ESL INVS. v. SEARS HOLDINGS CORPORATION (IN RE SEARS HOLDINGS CORPORATION)

United States Court of Appeals, Second Circuit (2022)

Facts

Issue

Holding — Sullivan, J.

Rule

Reasoning

Deep Dive: How the Court Reached Its Decision

Valuation Methodology

The U.S. Court of Appeals for the Second Circuit upheld the bankruptcy court's decision to value the second-lien holders' collateral using the net orderly liquidation value (NOLV) framework. The court reasoned that on the petition date, there was a realistic possibility of a complete liquidation of Sears Holdings Corporation's assets. This valuation approach was deemed appropriate because it accounted for the potential outcomes of either a liquidation or a going-concern sale. The court found that the bankruptcy court's determination of the NOLV at 88.7% of the inventory's book value was not clearly erroneous. The court considered expert testimony and found that the bankruptcy court had appropriately weighed the evidence to determine the fair value of the collateral on the petition date.
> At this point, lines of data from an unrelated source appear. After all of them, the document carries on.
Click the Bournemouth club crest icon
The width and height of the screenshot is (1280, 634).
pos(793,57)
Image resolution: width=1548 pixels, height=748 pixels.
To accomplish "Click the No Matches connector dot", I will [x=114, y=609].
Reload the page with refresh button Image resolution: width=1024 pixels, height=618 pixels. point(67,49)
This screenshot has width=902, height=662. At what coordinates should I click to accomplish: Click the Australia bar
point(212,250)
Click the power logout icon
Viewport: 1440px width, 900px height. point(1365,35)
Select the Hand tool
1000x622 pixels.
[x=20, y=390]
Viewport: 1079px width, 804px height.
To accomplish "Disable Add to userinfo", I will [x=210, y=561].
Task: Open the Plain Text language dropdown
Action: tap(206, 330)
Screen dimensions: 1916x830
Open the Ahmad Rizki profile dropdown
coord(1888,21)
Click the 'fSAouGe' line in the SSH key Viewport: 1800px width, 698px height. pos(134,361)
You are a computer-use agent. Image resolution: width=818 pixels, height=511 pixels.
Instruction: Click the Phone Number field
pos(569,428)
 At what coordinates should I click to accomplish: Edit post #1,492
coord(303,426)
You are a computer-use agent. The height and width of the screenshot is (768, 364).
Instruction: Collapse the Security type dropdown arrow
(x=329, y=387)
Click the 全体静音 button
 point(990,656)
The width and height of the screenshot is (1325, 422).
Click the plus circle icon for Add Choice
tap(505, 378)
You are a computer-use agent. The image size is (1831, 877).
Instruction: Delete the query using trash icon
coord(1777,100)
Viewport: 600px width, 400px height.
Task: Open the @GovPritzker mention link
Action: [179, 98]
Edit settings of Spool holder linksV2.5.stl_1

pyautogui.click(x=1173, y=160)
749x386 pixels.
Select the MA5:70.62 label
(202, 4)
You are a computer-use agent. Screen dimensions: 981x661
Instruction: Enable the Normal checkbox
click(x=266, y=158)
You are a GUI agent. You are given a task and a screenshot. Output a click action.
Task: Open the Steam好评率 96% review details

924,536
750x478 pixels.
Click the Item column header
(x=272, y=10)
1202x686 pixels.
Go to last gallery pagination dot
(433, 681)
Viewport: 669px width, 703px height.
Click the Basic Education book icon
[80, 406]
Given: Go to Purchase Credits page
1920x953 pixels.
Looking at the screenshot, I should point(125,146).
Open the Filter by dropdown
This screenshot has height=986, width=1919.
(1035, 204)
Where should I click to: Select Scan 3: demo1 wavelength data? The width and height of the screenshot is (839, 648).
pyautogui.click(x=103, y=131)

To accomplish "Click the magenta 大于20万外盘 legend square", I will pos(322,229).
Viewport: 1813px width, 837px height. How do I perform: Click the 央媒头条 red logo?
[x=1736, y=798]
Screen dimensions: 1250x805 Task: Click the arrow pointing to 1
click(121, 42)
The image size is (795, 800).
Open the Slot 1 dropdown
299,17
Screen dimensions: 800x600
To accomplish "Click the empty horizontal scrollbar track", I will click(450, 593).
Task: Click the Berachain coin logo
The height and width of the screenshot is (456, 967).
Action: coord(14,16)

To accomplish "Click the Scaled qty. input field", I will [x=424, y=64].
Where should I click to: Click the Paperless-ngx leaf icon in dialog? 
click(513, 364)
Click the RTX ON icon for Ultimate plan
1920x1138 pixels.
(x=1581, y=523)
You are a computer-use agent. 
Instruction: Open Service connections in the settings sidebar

Non-Borrowing Base Inventory

The court addressed the bankruptcy court's decision to assign zero value to the non-borrowing base (NBB) inventory. The second-lien holders bore the burden of proving the value of their collateral, including the NBB inventory. The court found that the second-lien holders failed to provide a credible valuation method for the NBB inventory, which justified the bankruptcy court's decision to assign it zero value. The second-lien holders had proposed valuing the NBB inventory in the same manner as the rest of the inventory, but this approach was not adequate. Consequently, the court affirmed the bankruptcy court's finding that the second-lien holders did not meet their burden of proof regarding the NBB inventory's value.

Letters of Credit

The court also assessed the bankruptcy court's treatment of the letters of credit. The bankruptcy court had deducted the full face value of the letters of credit from the value of the collateral because these letters represented contingent obligations that could have priority over the second-lien holders' claims. The second-lien holders argued that the letters of credit should be valued at zero or only the amount actually drawn post-petition. However, the court found that the second-lien holders failed to propose a reasonable method to discount the letters of credit based on the likelihood of their being drawn upon the petition date. The bankruptcy court's decision to deduct the full face value was deemed reasonable given the circumstances and the potential for these letters to be drawn during liquidation.

Section 507(b) Claims

The central issue in the appeal was whether the second-lien holders were entitled to priority payment under section 507(b) of the Bankruptcy Code. This entitlement would depend on whether the value of their collateral decreased during the bankruptcy proceedings. The court concluded that the second-lien holders did not demonstrate a diminution in the value of their collateral from the petition date. Since the second-lien holders had already received more through the credit bid than the calculated value of their collateral, the court affirmed the denial of their section 507(b) claims. The court emphasized that creditors bear the burden of proving any reduction in collateral value to succeed in section 507(b) claims.

Conclusion

In conclusion, the U.S. Court of Appeals for the Second Circuit affirmed the bankruptcy court's decision to deny the second-lien holders' section 507(b) claims. The court found no error in the bankruptcy court's valuation methodology or its specific valuations of collateral, such as the NBB inventory and letters of credit. The decision underscored the importance of creditors meeting their burden of proof when asserting claims for diminution in collateral value during bankruptcy proceedings. The court's ruling highlighted the necessity of considering the proposed use or disposition of assets on the petition date for accurate collateral valuation.